ScienceNOW reports that, despite the menacing rumors, some piranhas eat only insects or plants—a further reminder that today’s flesh-eating piranhas weren’t a part of God’s “very good” creation. (For more on this piranhas, see Piranhas, the Feared Fish.)
Changes in the color of columbine flowers: another example of “evolution in action” that has little to do with Darwin.
Ecologist Scott Hodges and graduate student Nathan Derieg of the University of California–Santa Barbara conducted the investigation into the genes that control the color of columbine flowers.
Red columbines are commonly pollinated by hummingbirds, while white and yellow columbines are mostly pollinated by hawkmoths. (The scientists have experimentally confirmed that hawkmoths prefer the paler colors.)
Because of this relationship, natural selection can hypothetically work to change flower color in a population. For example, if hawkmoths were to replace hummingbirds as pollinators of a population of red columbines, natural selection would favor the paler columbines, and the population would gradually shift toward more white and yellow flowers. The opposite should be true as well: hummingbird pollination would encourage a pale-colored population to shift toward more red flowers. (In both cases, note that individual flowers would not change color; rather, individuals of the population that are of a certain color would be more successful at reproducing than those of another color, causing the entire population to change over time.)

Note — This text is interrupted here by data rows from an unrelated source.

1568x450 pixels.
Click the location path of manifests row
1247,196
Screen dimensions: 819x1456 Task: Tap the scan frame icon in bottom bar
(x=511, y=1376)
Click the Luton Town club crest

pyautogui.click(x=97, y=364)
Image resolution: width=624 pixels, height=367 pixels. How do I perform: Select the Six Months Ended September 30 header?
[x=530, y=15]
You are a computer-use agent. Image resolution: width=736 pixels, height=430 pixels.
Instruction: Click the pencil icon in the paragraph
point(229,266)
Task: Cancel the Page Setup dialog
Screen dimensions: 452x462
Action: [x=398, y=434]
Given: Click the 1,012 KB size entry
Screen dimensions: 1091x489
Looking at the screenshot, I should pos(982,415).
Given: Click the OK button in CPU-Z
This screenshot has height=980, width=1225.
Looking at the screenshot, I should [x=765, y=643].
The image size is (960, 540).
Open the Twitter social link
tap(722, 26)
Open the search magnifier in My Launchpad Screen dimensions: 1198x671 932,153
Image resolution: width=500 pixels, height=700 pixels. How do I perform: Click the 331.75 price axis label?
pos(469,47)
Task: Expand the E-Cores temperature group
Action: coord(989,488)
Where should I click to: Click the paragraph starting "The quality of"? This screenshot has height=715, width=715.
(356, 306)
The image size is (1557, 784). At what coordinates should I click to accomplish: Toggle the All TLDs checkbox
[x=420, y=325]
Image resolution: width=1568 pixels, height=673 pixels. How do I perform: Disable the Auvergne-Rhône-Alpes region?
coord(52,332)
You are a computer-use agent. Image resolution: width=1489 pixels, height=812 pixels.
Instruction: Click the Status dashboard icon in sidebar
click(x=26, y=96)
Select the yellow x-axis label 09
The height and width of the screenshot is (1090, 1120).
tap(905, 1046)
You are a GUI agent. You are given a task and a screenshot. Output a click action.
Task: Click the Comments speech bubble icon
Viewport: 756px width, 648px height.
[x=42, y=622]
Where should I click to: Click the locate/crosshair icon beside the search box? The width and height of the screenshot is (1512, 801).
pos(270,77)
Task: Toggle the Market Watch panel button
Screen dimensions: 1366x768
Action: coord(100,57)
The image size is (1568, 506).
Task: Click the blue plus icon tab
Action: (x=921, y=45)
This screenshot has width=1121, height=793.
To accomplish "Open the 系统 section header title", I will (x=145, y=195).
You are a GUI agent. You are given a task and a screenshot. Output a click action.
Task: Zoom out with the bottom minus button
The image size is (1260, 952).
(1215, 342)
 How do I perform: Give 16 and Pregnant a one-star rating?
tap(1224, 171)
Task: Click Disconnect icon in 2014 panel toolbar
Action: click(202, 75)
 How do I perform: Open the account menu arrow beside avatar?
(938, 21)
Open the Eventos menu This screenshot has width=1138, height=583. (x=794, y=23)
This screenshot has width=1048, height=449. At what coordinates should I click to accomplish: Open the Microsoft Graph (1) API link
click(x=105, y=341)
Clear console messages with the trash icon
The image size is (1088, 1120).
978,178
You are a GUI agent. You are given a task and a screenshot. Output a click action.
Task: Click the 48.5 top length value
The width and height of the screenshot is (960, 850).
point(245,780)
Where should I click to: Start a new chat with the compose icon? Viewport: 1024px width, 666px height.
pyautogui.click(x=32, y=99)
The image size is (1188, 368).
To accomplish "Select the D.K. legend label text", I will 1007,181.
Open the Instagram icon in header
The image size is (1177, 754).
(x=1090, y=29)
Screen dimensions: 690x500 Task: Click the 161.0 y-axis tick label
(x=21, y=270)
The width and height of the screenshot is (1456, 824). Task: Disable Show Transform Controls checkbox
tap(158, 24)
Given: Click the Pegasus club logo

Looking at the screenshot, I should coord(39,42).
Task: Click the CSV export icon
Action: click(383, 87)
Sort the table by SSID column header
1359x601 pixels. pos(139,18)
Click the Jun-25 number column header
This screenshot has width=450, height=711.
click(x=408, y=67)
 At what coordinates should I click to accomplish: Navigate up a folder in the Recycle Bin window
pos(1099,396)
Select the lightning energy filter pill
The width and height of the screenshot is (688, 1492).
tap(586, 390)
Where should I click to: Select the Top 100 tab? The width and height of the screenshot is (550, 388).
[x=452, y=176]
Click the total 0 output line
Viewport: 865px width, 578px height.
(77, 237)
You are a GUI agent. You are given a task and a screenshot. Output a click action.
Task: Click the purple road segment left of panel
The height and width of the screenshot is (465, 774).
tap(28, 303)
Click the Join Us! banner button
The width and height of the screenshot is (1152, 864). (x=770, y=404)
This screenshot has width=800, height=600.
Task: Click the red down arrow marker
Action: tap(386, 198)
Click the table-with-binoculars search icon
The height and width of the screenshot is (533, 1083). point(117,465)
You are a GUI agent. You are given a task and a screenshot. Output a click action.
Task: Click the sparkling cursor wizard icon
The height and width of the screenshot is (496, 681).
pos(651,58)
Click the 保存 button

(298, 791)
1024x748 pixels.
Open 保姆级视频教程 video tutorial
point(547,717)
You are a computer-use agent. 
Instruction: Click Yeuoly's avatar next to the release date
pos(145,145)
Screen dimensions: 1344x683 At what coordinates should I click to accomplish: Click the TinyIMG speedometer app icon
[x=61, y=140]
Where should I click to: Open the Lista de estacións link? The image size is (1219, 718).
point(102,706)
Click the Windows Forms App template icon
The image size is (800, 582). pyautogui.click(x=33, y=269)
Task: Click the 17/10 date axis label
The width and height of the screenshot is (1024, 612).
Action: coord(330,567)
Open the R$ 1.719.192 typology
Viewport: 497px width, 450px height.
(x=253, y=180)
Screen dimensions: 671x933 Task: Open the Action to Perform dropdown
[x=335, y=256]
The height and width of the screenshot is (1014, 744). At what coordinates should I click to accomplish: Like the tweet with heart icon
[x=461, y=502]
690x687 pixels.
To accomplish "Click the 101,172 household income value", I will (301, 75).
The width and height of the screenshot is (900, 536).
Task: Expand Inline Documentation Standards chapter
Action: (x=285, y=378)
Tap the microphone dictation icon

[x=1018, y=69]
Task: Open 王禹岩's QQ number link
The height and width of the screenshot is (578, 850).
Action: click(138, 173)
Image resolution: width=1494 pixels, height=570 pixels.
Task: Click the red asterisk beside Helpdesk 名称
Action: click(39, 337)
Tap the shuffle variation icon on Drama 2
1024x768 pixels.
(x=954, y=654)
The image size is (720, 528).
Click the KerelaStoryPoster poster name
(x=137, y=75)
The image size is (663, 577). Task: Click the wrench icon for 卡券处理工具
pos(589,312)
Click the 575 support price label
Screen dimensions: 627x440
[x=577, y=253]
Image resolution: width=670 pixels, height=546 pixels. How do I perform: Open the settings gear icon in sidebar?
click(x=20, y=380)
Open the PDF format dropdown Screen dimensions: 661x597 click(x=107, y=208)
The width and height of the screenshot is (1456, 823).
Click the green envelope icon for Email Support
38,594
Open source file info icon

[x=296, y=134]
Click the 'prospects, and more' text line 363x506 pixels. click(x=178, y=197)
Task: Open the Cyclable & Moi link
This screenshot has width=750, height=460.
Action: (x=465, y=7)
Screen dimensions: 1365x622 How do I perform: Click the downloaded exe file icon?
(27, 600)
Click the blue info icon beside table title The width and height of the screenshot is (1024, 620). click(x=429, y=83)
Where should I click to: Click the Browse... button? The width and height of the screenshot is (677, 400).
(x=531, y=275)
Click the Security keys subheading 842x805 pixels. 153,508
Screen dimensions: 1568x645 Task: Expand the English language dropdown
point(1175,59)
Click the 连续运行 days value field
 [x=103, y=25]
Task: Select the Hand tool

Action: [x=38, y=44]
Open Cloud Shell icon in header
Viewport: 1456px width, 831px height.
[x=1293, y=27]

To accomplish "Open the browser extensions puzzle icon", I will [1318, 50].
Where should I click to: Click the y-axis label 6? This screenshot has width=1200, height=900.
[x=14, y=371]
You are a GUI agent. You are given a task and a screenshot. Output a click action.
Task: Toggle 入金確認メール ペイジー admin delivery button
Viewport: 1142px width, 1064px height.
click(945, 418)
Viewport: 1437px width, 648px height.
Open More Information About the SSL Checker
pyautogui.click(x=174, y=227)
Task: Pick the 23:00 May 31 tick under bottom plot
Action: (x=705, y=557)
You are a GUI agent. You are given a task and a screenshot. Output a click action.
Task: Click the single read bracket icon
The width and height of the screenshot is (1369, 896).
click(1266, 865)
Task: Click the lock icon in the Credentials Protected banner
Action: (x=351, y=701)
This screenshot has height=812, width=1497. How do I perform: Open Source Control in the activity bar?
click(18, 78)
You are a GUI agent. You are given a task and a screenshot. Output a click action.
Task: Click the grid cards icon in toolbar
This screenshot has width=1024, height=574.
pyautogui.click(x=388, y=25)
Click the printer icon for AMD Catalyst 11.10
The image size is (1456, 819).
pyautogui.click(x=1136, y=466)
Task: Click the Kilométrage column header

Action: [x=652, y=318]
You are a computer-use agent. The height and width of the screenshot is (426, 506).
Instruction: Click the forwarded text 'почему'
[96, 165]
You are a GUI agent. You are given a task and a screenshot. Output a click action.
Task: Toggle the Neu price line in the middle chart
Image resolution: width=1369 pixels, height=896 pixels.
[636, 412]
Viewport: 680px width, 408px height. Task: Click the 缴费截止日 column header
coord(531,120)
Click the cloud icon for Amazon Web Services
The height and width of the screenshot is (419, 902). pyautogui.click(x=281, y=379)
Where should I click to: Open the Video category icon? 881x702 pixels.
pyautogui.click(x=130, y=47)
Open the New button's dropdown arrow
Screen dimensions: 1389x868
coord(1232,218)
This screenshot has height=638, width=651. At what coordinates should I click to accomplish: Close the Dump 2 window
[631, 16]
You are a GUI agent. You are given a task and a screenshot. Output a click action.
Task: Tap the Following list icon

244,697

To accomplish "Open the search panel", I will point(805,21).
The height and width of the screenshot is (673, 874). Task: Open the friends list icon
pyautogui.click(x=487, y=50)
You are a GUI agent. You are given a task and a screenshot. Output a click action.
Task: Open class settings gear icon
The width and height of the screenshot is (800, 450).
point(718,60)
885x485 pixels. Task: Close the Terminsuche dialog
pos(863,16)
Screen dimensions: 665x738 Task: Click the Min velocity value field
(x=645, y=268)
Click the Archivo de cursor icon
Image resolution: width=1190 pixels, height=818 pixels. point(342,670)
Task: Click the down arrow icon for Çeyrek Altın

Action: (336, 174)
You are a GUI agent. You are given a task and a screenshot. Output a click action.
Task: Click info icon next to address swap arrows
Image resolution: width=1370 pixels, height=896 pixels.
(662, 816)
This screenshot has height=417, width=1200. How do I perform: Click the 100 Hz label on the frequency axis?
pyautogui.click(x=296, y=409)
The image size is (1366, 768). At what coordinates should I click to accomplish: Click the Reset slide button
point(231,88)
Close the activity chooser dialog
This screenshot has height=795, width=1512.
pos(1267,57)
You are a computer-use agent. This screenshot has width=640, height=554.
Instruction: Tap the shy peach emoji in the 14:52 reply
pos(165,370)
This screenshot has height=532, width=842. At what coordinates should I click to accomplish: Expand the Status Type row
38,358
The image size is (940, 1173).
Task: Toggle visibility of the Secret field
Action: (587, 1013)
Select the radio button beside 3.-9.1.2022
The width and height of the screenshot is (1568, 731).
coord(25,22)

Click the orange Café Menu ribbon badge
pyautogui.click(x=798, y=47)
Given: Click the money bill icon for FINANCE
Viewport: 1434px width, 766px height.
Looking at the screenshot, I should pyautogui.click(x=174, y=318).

“Having identified all the genes that are intimately involved with making red and blue columbines now allows us to determine how these evolutionary transitions have occurred,” Hodges explained. He and Derieg worked to determine whether such color shifts have actually happened. The team concluded that a shift from red to white or yellow has happened five times in North America.
The changing colors of flower populations in response to new pollinators is a terrific example of natural selection in action. But it isn’t an example of the sort of evolution that supposedly turned molecules to men over millions of years. That “evolution” would have required dramatic increases in genetic information, akin to a columbine flower developing a sophisticated, entirely new anatomical feature through chance mutations—something we don’t observe. This study reminds us that the term “evolution” is frequently used to mean these two very different ideas. Through equivocation, scientists attempt to “prove” the second meaning with the first.